> **DIRECTIONS**
• 1. Decide whether each statement below agrees with the text on prefabricated buildings in the Caribbean. Answer yes or no for each and quote the deciding words of the text.
(a) Assembling the prefabricated kits calls for skilled labor.
(b) A wind load resistance up to 190 MPH was a requirement.
(c) Great Stirrup Cay holds five of the buildings.
• 2. Carry on the text about prefabricated buildings in the Caribbean from its last sentence.

The ease of construction of our prefabricated kits makes it easy to quickly assemble the buildings, without the need for skilled labor. The parts for our buildings are packaged small, giving us the ability to get material to remote areas like Tortola. Our buildings are designed for the wind requirements and in this case, a wind load resistance up to 190 MPH was a requirement, which is essential in a windy area like the Caribbean.

2. Norwegian Cruise Line Building – Bahamas

a-model open ended quonset structure with equipment stored underneath

This is one of the five buildings located on the Norwegian Cruise Line’s private island Great Stirrup Cay. The first structure built on the island was used to store construction material and equipment that enabled the cruise line to build out the land into a destination island for their passengers. It was later expanded and transformed to store and protect items such as boats and jets skis. All our models are easily expandable if a larger building is ever needed.

The pictured A-model structure was assembled as a support building to shelter heavy equipment from poor weather. The open-ended design makes it easy for quick storage.

Three additional buildings were later added to increase storage and shelter additional equipment from weather conditions.

> **DATA SECTION**
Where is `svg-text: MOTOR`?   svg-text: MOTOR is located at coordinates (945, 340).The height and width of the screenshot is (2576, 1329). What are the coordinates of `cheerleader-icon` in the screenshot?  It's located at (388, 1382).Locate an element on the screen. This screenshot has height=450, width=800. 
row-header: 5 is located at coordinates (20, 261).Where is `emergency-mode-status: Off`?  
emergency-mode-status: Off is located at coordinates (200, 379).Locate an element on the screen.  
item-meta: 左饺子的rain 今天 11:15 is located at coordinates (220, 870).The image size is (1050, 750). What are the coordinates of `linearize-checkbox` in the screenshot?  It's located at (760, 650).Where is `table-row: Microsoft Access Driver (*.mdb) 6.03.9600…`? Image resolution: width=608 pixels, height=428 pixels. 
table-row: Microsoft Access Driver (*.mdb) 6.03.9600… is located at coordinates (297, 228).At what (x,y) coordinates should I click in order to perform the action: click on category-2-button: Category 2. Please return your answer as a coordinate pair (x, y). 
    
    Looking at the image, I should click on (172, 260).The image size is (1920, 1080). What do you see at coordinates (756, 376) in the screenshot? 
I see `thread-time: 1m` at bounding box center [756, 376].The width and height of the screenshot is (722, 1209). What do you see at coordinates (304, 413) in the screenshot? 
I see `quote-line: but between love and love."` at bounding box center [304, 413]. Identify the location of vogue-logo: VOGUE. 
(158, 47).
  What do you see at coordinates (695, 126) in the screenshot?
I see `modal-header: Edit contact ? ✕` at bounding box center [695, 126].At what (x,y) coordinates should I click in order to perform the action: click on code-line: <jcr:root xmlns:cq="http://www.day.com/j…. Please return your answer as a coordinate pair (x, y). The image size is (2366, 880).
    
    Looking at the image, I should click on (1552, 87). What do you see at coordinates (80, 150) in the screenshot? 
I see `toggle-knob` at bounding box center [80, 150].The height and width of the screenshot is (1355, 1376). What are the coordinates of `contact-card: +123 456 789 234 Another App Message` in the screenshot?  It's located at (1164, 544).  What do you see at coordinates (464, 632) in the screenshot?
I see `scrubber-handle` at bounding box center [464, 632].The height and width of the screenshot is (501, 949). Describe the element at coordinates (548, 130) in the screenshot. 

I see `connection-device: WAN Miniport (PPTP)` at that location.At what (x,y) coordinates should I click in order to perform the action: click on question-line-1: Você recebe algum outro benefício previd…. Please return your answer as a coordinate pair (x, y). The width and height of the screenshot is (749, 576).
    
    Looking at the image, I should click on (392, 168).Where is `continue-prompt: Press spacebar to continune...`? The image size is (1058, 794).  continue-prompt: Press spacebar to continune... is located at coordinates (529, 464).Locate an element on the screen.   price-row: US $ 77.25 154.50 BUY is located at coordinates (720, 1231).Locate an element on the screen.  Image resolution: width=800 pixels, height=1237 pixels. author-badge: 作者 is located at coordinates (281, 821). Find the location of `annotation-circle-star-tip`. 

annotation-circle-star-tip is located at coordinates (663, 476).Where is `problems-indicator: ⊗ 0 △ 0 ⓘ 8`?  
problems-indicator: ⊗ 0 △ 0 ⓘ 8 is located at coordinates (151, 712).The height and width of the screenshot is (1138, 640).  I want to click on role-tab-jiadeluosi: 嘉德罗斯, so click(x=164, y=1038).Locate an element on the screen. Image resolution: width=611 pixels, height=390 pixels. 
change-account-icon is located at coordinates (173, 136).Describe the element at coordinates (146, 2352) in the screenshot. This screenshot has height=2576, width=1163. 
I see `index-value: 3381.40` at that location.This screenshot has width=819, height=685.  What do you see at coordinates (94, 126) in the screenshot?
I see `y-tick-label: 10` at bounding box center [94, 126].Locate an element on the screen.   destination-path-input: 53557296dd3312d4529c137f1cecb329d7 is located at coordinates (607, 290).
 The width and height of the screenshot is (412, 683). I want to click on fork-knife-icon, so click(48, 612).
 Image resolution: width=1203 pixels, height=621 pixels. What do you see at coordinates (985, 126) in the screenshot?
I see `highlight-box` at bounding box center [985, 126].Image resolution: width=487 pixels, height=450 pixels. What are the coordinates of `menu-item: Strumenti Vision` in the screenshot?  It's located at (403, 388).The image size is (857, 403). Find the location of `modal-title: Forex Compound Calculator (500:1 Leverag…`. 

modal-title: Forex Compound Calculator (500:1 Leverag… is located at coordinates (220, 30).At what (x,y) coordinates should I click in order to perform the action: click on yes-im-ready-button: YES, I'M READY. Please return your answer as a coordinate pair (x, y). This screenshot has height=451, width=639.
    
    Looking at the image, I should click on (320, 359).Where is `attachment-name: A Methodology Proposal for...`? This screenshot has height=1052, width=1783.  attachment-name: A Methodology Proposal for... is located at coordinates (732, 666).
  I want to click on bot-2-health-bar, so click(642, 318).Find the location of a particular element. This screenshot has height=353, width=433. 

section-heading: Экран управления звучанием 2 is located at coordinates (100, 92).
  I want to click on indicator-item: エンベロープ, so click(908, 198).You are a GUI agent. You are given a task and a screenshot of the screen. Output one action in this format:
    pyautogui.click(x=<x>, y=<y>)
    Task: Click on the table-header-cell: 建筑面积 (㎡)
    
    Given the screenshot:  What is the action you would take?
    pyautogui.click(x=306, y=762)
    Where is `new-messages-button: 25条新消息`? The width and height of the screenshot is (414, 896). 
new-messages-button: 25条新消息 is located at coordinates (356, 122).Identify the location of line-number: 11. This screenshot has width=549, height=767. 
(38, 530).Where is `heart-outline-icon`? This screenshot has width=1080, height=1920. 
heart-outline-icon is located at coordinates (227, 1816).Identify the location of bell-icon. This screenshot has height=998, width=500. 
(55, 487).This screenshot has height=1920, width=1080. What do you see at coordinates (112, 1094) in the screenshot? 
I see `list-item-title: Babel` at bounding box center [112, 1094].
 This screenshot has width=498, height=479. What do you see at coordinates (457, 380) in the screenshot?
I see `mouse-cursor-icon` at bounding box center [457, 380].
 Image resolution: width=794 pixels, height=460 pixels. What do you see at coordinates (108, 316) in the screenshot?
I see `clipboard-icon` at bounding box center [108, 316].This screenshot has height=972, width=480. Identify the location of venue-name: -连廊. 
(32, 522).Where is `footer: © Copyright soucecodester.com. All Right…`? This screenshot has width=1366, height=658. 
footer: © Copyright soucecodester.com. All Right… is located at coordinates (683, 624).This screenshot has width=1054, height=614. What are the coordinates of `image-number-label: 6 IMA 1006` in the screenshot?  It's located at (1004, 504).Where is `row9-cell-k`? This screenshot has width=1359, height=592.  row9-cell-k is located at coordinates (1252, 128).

> **ANSWER SET**
• 1.
(a) No: "without the need for skilled labor"
(b) Yes: "a wind load resistance up to 190 MPH was a requirement"
(c) Yes: "This is one of the five buildings located on the Norwegian Cruise Line’s private island Great Stirrup Cay"

• 2.
3. Relief Shelter – Haiti

container cover 'clinc in a can' structures

In the Caribbean, Quonset huts have been used in humanitarian aid and in emergency response. Our “Clinic in a Can” has been used all over the world including the Caribbean countries of Barbuda, Dominica, Dominican Republic, and Haiti. These quickly constructed buildings utilize the shipping container and a SteelMaster cover in their design to provide medical care in areas that need quick relief.

Other buildings have also been put up after natural disasters to provide shelter and serve as churches or schools.

4. Cerro Kamuk – Costa Rica

construction of s-model quonset structure in costa rica

This project was conducted by a non-profit organization who wanted to set up three buildings along the 3-day trek to Peak Kamuk. Originally, hikers camped under tarps, but these buildings were sought as a replacement to provide better protection against the climate and wildlife. All our steel pieces are baked with Galvalume plus coating, making them highly resistant to weather.

In these hard-to-reach locations, a helicopter was used to bring the packaged materials to their spots in the mountains. Our base connector with pre-cut holes allows our buildings to accommodate bases of different material. This enabled them to use a wood foundation rather than concrete, something that would not have been feasible in this terrain.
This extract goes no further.